Ondertussen moet ik wel de opperste concentratie behouden en me focussen op de glimmende benen van de renner voor me, maar de rekker is geknapt, dit krijg ik nooit aangetrapt. Mijn voorganger rijdt steeds verder weg en ik zie hem nog net gezwind de bocht indraaien. Ik laat het volledig los en fiets verder in een tunnel van ontgoocheling en word ondertussen ingehaald door de koploper van het zwierende lint rennerslijven, rondjes draaiend zoals een kat jagend op z’n eigen staart. Excuses zijn volkomen nutteloos, iedere toeschouwer heeft gezien dat ik genadeloos uit de wielen werd gekletst. Het enige wat ik nu nog aan het doen ben, is in de weg rijden. Hoe doe je dit in godsnaam, avond na avond, tot een kot in de nacht? Wat zou ik toch zo graag op dat middenplein staan, meezingend met Willy Sommers, iets over een leeuw en een kooi.
Circus
‘Hey Stefaan, nog 5 minuutjes en we stoppen’, roept Moreno me toe, al klinkt het alsof ik proppen in m’n oren heb, zo verdwaasd voel ik me. Ik ontwaak bruusk uit m’n dagdromerij en bol zachtjes het middenplein op. Daar, zittend op een stoel, voel ik het nog steeds cirkelen in m’n hoofd, ik lijk wel pistedronken. Al jaren dwalen er wielermythes rond dat het velodroomrijden en het zesdaagsecircuit doorgestoken kaart en één groot circus is, want ja, ze noemen de Gentse Six toch niet voor niks de winterse Gentse Feesten.

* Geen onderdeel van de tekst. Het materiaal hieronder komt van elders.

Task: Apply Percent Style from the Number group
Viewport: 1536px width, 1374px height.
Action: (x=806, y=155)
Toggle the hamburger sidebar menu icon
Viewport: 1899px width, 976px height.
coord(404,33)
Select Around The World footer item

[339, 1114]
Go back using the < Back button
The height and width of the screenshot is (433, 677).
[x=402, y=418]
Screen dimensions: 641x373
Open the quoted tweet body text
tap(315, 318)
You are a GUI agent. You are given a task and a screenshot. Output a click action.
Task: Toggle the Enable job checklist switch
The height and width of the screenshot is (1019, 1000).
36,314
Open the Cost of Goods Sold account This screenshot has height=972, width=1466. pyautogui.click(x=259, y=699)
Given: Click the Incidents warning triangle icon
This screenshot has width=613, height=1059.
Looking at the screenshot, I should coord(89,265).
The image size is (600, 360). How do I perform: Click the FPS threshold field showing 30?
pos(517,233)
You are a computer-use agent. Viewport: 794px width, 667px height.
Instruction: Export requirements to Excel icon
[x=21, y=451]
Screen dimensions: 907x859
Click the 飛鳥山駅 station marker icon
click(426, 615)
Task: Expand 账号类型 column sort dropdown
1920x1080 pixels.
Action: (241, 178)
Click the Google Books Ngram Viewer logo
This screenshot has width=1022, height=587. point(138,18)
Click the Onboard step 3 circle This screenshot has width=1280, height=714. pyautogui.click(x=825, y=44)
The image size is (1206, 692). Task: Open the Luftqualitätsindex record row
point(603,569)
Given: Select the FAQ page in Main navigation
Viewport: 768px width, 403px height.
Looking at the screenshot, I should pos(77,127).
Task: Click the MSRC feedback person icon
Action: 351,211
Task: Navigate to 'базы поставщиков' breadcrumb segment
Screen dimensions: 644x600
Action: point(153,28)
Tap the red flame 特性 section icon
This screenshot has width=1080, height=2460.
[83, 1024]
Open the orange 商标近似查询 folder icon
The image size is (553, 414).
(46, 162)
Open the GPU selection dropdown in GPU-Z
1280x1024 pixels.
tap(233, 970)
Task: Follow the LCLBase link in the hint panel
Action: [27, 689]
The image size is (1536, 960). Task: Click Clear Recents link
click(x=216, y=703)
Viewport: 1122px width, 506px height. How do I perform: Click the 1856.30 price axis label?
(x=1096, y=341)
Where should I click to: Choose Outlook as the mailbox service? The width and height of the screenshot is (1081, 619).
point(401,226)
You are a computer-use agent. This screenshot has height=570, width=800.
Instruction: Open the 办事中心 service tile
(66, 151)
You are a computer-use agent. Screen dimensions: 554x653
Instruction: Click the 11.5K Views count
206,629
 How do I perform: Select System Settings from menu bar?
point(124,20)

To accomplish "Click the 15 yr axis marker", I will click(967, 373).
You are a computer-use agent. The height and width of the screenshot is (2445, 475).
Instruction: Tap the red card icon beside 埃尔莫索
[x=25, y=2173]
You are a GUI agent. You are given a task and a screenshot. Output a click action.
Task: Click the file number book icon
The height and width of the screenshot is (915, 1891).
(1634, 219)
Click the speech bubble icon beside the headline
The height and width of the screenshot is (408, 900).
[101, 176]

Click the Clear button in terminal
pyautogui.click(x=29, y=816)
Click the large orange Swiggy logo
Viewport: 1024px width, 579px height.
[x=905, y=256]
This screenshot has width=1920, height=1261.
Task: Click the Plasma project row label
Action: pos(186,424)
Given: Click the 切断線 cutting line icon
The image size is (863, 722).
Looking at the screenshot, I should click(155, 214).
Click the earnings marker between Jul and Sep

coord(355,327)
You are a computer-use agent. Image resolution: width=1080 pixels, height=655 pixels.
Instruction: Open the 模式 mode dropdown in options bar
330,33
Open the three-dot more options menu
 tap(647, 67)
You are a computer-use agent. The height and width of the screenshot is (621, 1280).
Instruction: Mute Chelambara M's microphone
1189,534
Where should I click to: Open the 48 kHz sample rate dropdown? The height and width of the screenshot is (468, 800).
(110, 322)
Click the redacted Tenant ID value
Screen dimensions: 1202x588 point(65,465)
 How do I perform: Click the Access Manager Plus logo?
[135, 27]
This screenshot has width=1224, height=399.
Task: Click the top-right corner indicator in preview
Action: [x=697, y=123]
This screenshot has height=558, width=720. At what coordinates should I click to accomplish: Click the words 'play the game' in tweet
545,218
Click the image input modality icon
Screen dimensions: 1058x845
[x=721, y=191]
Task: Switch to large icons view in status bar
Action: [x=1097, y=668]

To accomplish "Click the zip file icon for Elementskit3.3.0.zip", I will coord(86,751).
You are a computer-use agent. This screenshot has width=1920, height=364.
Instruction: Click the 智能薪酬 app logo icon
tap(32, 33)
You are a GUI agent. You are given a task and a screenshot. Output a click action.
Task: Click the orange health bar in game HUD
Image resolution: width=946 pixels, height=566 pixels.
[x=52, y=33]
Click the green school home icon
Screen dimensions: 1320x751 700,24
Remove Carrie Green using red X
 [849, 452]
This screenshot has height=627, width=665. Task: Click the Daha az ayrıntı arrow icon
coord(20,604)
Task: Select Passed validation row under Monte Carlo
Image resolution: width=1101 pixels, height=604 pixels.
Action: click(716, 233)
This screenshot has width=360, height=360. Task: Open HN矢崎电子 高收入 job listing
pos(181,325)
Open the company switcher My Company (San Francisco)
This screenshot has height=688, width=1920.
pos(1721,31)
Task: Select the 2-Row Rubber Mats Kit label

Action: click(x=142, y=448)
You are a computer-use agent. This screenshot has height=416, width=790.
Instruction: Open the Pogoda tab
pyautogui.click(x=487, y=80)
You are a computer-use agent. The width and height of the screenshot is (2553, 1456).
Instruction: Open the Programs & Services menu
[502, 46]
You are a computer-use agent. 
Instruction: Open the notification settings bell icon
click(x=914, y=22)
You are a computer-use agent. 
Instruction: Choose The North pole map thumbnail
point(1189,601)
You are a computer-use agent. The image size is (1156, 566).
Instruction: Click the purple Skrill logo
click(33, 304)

Ik mocht echter ervaren, met alle doorgestoken pistekaarten bloot op tafel, dat er aan mij waarschijnlijk geen pistier verloren is gegaan. Rustig rondjes malen is voor mij goed genoeg, laat de échte pistekrijgers maar strijd leveren in de wielerarena, ik zal wel toekijken met een biertje in de hand. Schol!